Wpis z mikrobloga

ostatnie zakupy #herbata z dwóch miesięcy:
1. caykur żółty - uwielbiam ten smak czarnej tureckiej herbaty, tzw. #czaj
2. Ceylon tanay yarpak cayi - #cejlon w opakowani 0,5 kg. Słaba jakość, ale z rana w sam raz.
3. Genmai-cha od Yamamotoyama: świetny smak, chociaż chińska herbata, bo widoczny popcorn z ryżu.
4. #oolong - niestety chiński, jeden ze słabszych jakie piłem
5. Hoji-cha od Yamamotoyama: stała się moją ulubioną herbatą obok oolonga.
6. Genmai-cha z matchą od Yamamotoyama: jeszcze nie próbwałem
7. Secha gold: takiej zielonej jeszcze nie piłem. Listki naprawdę są zielone i ma proszek jak matcha. Po zaparzeniu nie jest przezroczysta. W smaku łagodna.

#herbata #wykopteaclub #japonia #zielonaherbata #oolong #herbatatime #matcha #kuchnia #teatime #cejlon #turcja
  • 9
@nom_de_plume: nie, kupuję w sklepach w Londynie, gdzie obecnie mieszkam. Tu są małe sklepiki chińskie, gdzie jest trochę liściastych herbat.
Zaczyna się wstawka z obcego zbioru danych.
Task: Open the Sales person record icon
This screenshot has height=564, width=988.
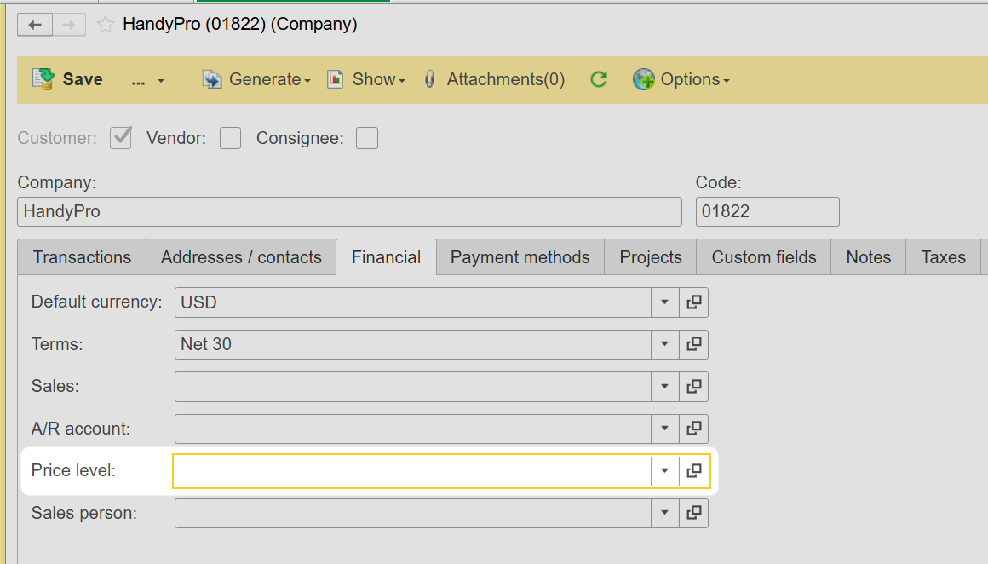Action: 694,513
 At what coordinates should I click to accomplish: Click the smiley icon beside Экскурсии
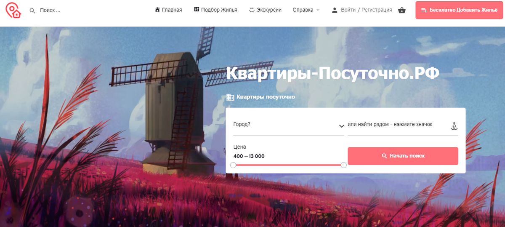pos(252,10)
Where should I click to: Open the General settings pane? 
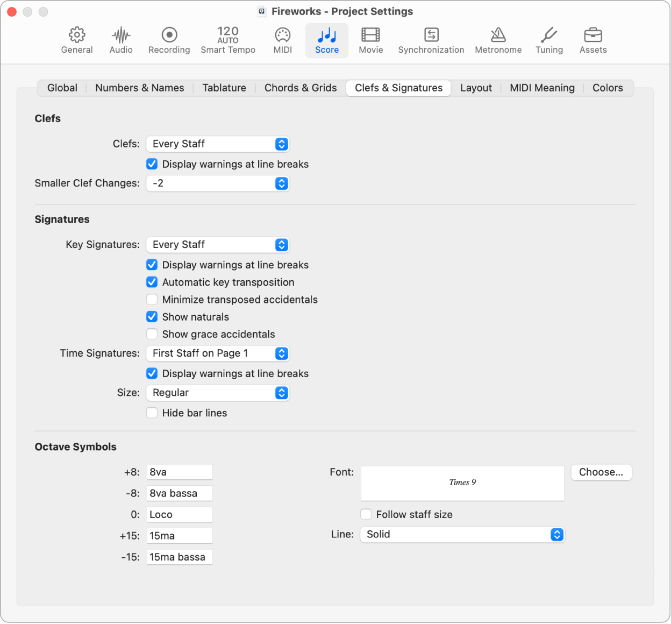pyautogui.click(x=76, y=40)
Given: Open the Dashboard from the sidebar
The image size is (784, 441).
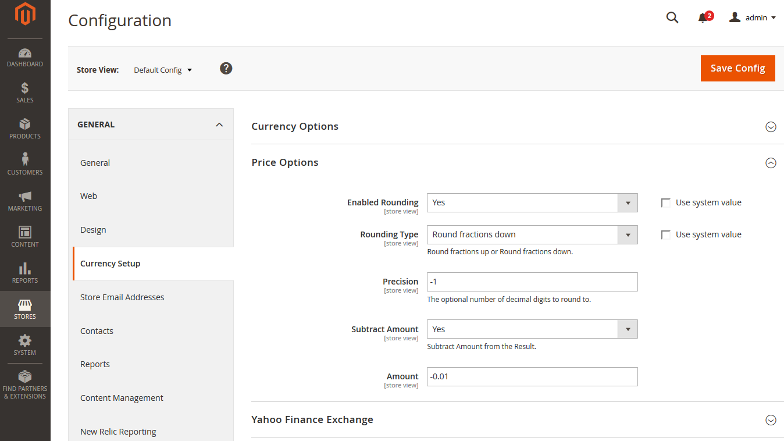Looking at the screenshot, I should click(x=25, y=58).
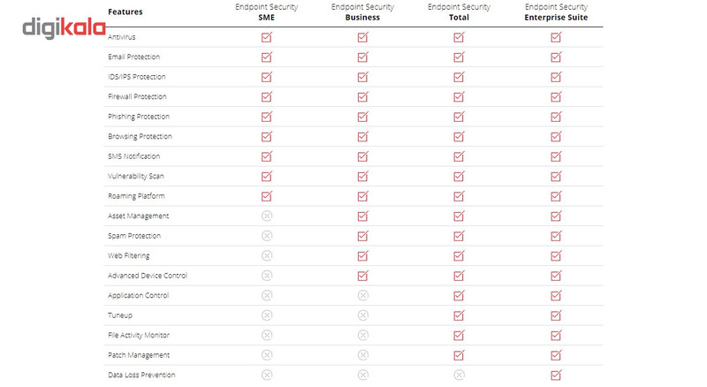The height and width of the screenshot is (387, 707).
Task: Click the Business Application Control cross icon
Action: click(363, 295)
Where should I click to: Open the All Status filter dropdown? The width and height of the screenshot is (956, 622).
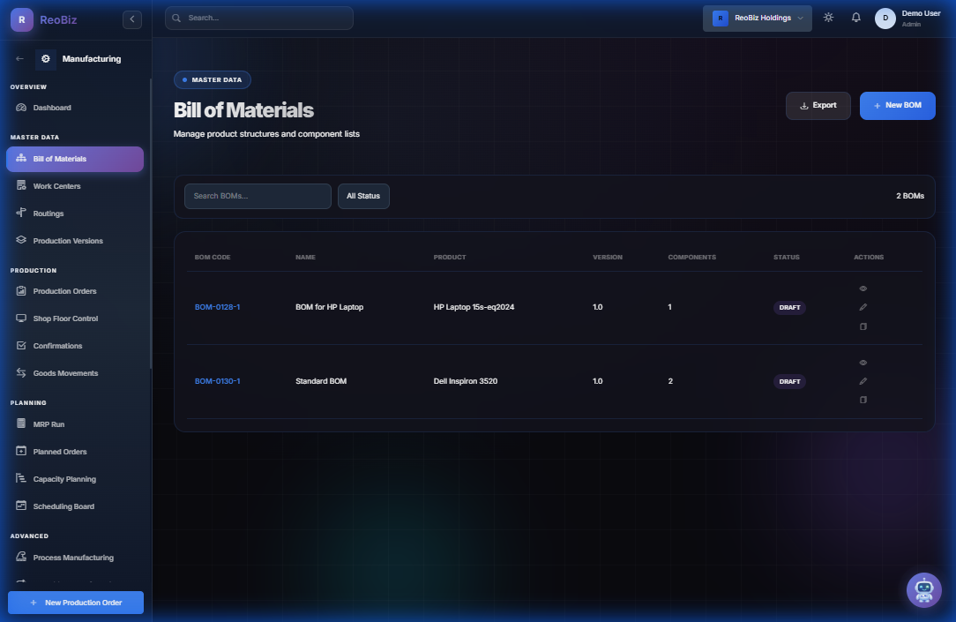363,196
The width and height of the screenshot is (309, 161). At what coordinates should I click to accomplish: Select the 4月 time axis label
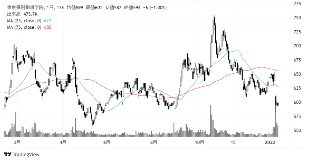pos(63,142)
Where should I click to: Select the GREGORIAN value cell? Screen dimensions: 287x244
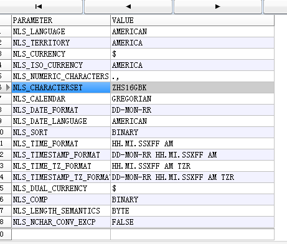[192, 99]
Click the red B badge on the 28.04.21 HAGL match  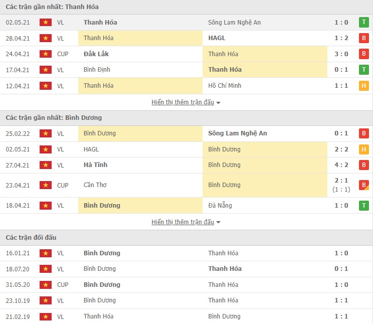[363, 38]
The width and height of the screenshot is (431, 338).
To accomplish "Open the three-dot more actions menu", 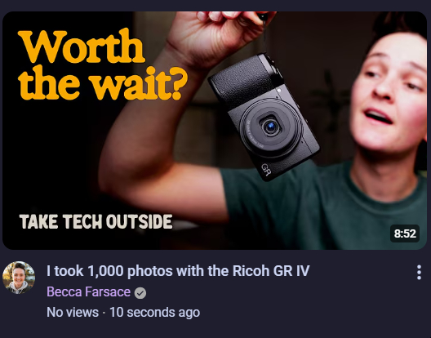I will (419, 272).
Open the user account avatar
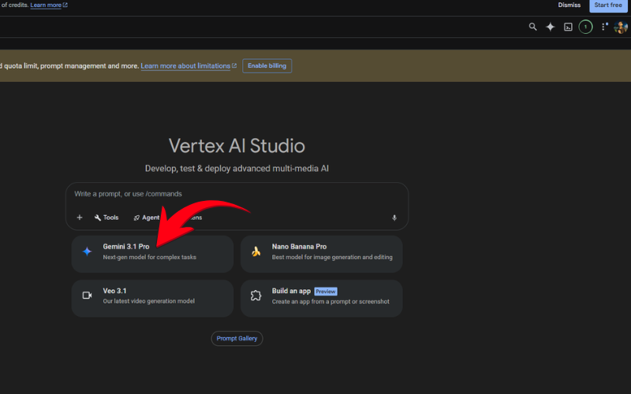631x394 pixels. [621, 27]
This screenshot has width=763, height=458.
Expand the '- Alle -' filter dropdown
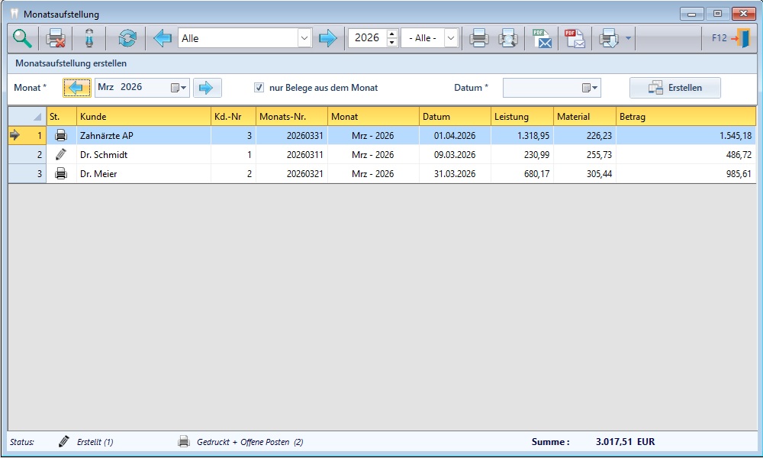[451, 38]
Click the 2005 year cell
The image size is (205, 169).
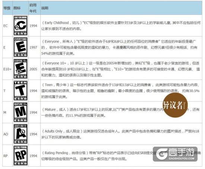coord(33,69)
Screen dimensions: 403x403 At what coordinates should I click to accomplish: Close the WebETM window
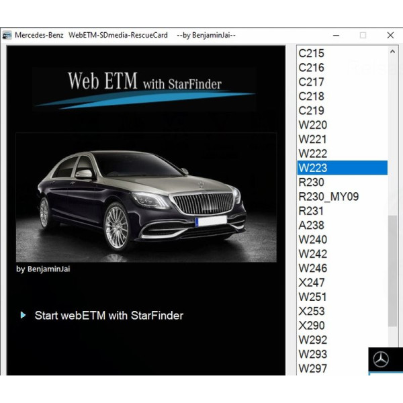tap(390, 35)
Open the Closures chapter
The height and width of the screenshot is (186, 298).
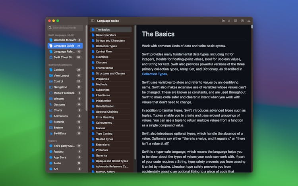pos(101,63)
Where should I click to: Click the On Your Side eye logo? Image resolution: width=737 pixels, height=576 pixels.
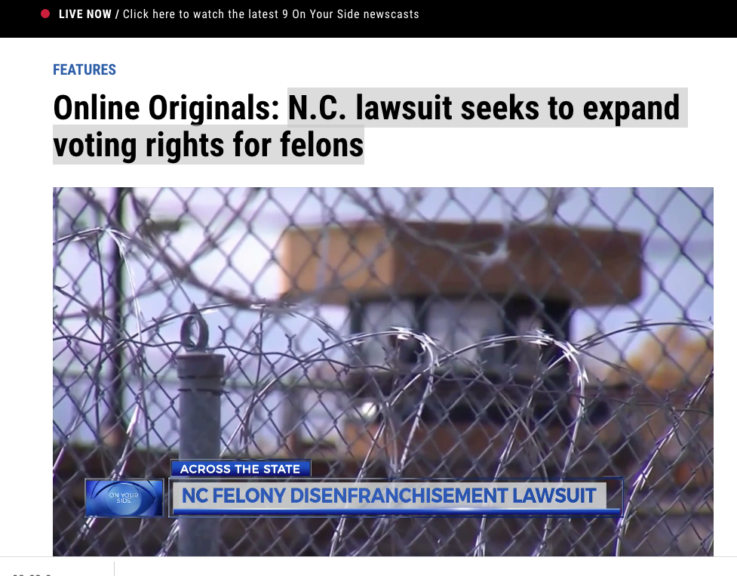coord(124,498)

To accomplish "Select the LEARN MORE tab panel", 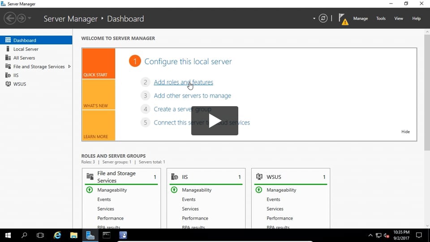I will coord(98,126).
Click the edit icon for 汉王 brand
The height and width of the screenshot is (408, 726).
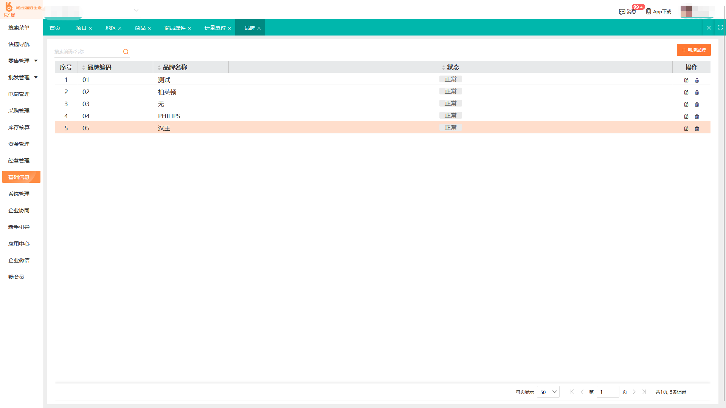click(x=686, y=128)
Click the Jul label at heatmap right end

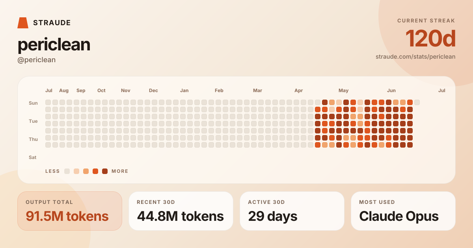[x=442, y=91]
Niestety takich herbaciarni jak u nas, jest u nich jak na lekarstwo. W dodatku są kilka razy droższe. Np. wchodzę do takiej herbaciarni i ceny zaczynają się od 7 funtów za 25 gramów.
No ten oolong jest mało aromatyczny. Piłem przeróżne oolongi, ale takiego jeszcze nie.
@etnomaniek: zobacz sobie http://what-cha.com/ - masz darmową przesyłkę w UK i fajny wybór.Nie wiem jak wypada cenowo w stosunku do stacjonarnych w Anglii, ale jeżeli chodzi o ofertę to zdecydowanie jeden z moich ulubionych sklepów.

@nom_de_plume: No prosze, ale przecież główną siedzibę mają w Japonii, a część w USA to tylko oddział zagraniczny. Nic od nich nie kupowałem, ale byłem przekonany że większość pochodzi z centrali w Shizuoce.